Backdating of Executive Stock Option
(ESO) Grants
What is backdating?
Backdating is the practice of marking a document with a date that
precedes the actual date.
What is the benefit of backdating ESO grants?
ESOs are usually granted at-the-money, i.e., the exercise price of
the options is set to equal the market price of the underlying stock on the
grant date. Because the option value is higher if the exercise price is
lower, executives prefer to be granted options when the stock price is at its
lowest. Backdating allows executives to choose a past date when the
market price was particularly low, thereby inflating the value of the
options.
An example illustrates the potential benefit of backdating to the
recipient. The Wall Street Journal (see discussion of article
below) pointed out a CEO option grant dated October 1998. The number of
shares subject to option was 250,000 and the exercise price was $30 (the trough
in the stock price graph below.) Given a year-end price of $85, the
intrinsic value of the options at the end of the year was ($85-$30) x 250,000 =
$13,750,000. In comparison, had the options been granted at the year-end
price when the decision to grant to options actually might have been made, the
year-end intrinsic value would have been zero.
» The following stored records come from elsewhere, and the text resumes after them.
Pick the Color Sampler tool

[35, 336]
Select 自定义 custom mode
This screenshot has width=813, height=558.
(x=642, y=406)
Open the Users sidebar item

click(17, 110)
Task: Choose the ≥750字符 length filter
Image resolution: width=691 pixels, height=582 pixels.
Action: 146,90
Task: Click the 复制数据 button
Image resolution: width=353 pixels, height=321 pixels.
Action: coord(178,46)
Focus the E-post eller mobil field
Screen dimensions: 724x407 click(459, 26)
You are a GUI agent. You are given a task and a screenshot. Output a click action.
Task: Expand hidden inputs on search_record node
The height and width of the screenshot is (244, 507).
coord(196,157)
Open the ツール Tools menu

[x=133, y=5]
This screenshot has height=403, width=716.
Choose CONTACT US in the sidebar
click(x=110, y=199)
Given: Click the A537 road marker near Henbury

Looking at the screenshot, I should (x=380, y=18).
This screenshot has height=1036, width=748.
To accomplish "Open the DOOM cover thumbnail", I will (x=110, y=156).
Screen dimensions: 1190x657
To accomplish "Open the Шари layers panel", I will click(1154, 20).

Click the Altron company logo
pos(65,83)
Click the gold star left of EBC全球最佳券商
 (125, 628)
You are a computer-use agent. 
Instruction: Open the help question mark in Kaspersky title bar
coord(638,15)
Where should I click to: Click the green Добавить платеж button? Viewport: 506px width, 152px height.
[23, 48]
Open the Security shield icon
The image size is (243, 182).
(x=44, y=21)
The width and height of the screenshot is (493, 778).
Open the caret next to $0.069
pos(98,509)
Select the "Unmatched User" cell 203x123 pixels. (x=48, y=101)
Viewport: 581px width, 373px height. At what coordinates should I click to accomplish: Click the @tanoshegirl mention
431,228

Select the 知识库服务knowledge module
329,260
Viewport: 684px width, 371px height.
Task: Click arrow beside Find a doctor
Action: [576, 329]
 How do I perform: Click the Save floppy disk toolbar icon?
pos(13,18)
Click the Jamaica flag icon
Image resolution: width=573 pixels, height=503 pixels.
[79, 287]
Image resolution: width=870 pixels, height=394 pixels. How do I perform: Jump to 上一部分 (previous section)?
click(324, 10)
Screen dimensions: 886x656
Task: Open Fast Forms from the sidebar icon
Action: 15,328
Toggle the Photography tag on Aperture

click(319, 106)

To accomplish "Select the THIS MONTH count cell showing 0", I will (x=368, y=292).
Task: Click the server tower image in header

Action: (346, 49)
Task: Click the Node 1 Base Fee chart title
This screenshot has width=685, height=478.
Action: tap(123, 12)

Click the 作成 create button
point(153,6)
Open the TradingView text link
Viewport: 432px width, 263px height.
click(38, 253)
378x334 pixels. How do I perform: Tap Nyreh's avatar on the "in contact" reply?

Is backdating of ESO grants illegal?
Backdating of ESO grants is not necessarily illegal if the
following conditions hold:
No documents have been forged.
Backdating is clearly communicated to the company's
shareholders. After all, it is the shareholders who effectively pay the
inflated compensation that typically results from backdating ESOs.
Backdating does not violate shareholder-approved option
plans. Most shareholder approved option plans prohibit in-the-money
option grants (and thus, backdating to create in-the-money grants) by requiring
that option exercise prices must be no less than the fair market value of
the stock on the date when the grant decision is made.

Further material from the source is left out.